Chart 2.19 Assets under management by mutual funds, by type of fund15
In billions of NOK. At year-end
Bar chart
Source: Norwegian Fund and Asset Management Association

Total assets under management in mutual funds fell in 2022. More than half of the fall reflects lower equity prices and thus a reduction in the value of equity fund units. Overall, the unit holders transferred little net fresh capital to mutual funds in 2022 (Chart 2.20).

Chart 2.20 Mutual fund net subscription16
Cumulative annual. In billions of NOK
Bar chart
Source: Norwegian Fund and Asset Management Association

Units in Norwegian mutual funds are primarily owned by life insurance companies and pension funds (Chart 2.21). They hold a substantial share of units of bond funds and equity funds. Private individuals primarily hold units in equity funds and balanced funds, but to a limited extent in bond funds.

Chart 2.21 Unit holders in mutual funds
In billions of NOK. At 31 December 2022
Bar chart
Source: Statistics Norway

In addition to investing in NOK-denominated assets, mutual funds invest in foreign assets denominated in foreign currencies. The NOK value of such fund units thus depends on exchange rate movements. To hedge against exchange rate volatility, these funds often use foreign exchange derivatives. These derivatives usually have a tenor of three months and are rolled over at maturity. In the event of large unforeseen exchange rate movements, it may be necessary to adjust the amount being hedged or meet counterparty margin calls if the value of the derivative contract moves against the fund, ie resulting in a gain for the counterparty (see Norges Bank’s Financial Stability Report 2020 and “Bond market fire sales and turbulence in the Norwegian FX market in March 2020Staff Memo 2/2021, Norges Bank, for a discussion of such a case in March 2020).

2.8.2 Other classifications of mutual funds

Mutual funds can also be classified by their form of management or how the investment units are traded. Funds are commonly classified as passively or actively managed funds, exchange-traded funds or so-called funds of funds.

Passively managed funds seek to recreate developments in a given portfolio of securities (the benchmark index). These funds are therefore often called index funds. An equity index fund may aim for the same return as the benchmark index by holding a portfolio of equities that is approximately the same as the benchmark index. For liquidity reasons and to reduce costs, index funds may refrain from holding equities that represent only a small share of the benchmark index. The fund’s return is nevertheless expected to closely track the index.

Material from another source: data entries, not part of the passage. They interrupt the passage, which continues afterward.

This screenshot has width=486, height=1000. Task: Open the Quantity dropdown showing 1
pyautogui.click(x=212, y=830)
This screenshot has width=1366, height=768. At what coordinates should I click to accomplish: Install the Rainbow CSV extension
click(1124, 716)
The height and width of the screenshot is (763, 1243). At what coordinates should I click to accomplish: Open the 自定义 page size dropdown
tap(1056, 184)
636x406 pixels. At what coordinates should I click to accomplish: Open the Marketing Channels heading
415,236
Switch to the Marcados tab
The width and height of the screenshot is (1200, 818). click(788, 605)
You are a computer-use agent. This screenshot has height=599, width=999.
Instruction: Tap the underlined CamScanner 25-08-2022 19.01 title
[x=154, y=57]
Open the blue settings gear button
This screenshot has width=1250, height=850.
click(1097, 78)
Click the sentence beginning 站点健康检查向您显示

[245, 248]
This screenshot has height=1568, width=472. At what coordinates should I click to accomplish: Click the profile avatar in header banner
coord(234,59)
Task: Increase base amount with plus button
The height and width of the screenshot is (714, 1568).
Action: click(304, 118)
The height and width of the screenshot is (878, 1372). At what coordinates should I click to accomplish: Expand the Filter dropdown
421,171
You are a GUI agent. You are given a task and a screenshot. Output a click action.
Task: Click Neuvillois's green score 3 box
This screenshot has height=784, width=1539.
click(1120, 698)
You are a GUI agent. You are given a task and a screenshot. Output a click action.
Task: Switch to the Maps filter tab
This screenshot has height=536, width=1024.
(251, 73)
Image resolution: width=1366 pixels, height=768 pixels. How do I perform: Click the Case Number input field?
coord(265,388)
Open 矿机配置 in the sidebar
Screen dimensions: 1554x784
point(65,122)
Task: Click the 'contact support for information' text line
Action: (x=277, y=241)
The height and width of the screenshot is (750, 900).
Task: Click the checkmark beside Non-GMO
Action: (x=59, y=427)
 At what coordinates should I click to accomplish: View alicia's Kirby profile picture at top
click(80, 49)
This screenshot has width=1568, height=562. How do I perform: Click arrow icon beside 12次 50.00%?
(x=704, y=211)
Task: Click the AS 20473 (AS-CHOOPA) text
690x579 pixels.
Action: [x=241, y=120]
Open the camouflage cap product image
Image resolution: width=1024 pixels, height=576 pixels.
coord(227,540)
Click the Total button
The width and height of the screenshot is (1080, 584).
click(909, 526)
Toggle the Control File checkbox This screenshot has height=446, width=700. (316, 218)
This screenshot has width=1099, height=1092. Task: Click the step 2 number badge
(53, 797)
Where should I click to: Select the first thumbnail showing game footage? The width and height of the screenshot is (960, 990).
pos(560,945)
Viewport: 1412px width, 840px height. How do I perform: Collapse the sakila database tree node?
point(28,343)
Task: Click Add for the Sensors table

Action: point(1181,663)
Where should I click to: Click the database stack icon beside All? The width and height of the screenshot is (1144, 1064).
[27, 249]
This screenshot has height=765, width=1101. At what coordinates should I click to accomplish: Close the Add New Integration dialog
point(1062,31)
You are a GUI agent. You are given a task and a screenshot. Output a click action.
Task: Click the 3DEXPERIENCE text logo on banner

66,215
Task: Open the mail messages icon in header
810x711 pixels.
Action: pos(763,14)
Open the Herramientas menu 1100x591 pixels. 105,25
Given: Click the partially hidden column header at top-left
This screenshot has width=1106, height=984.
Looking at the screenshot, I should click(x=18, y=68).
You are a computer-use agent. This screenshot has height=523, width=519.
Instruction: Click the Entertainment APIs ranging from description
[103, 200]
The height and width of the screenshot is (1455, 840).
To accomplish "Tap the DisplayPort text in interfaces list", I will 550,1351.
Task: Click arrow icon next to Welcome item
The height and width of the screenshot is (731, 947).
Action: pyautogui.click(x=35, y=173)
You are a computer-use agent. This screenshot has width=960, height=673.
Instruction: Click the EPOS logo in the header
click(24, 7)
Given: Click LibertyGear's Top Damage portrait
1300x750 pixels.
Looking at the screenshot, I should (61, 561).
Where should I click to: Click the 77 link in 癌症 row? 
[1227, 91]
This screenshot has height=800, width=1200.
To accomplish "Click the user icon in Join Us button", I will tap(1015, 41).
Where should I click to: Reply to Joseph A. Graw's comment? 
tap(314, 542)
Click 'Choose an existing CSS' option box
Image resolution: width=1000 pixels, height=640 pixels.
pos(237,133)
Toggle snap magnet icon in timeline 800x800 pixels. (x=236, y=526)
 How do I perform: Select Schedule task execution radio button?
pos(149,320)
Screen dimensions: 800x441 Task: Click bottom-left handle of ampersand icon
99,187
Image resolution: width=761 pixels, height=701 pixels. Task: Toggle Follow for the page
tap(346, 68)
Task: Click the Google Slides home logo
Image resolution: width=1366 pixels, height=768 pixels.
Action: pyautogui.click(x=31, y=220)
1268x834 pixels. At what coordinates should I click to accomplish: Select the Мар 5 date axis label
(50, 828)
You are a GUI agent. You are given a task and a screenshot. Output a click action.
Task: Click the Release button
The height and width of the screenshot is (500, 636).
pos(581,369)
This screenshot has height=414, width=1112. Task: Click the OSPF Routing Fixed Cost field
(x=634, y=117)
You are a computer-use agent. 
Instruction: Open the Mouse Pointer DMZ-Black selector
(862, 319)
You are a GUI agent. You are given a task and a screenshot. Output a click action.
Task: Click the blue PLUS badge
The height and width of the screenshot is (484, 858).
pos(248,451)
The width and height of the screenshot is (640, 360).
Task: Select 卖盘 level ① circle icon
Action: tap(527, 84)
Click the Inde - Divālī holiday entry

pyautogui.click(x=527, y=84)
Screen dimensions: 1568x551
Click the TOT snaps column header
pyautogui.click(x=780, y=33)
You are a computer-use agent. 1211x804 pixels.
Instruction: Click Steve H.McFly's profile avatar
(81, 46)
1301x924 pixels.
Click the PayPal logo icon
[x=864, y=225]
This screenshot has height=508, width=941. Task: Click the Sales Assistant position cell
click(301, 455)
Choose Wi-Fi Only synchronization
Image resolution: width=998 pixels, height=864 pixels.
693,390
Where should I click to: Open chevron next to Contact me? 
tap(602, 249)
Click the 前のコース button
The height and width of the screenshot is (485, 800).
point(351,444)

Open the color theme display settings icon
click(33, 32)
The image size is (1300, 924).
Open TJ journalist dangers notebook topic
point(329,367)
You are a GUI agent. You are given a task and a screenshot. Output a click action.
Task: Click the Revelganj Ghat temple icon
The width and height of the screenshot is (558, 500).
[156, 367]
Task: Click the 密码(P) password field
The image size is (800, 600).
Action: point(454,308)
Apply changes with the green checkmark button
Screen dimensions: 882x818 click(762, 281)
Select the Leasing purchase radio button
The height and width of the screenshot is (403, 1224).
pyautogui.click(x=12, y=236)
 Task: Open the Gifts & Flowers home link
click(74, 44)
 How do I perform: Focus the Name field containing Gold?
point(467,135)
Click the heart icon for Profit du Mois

Actively managed funds try to “beat the index”, ie obtain a higher return than the index at the same level of risk. The manager then carefully selects investments, buying and selling stocks when changing market conditions offer opportunities for higher returns. With analyses and frequent purchases and sales of securities, the cost of active management is higher than for passive management. Examination of returns for the various funds shows that few actively managed funds have outperformed index funds over time.17

Although exchange-traded funds (ETFs) have been one of the most rapidly growing segments in the global financial market, there are few of these funds in Norway. ETFs are traded over a stock exchange like equities and may be either index or actively traded funds. At end-2022, there was only one exchange-traded fund on Oslo Børs.

Some mutual funds are so-called funds of funds. These funds invest in other funds and thereby easier achieve diversification of risk, although for investors this often means more expensive management, with fees payable both to the fund itself and to the funds that make up the portfolio.

2.8.3 Regulation of mutual funds

The Securities Fund Act regulates the organisation and scope of mutual funds and fund management companies. Mutual funds are regulated to safeguard the interests of their unit holders, for example by ensuring that investments are diversified to spread risk and that unit holders receive information about historical returns, risk and costs. Finanstilsynet is responsible for supervising management companies to ensure that they operate in compliance with legislation. All Norwegian mutual funds are subject to approval by Finanstilsynet.

Many mutual funds are UCITS funds (Undertakings for collective investment in transferable securities). This type of fund complies with the European Union regulatory framework and is intended to be an investment alternative for consumers. UCITS funds have extensive requirements governing risk spread, investment universe and how frequently unit holders can redeem their shares.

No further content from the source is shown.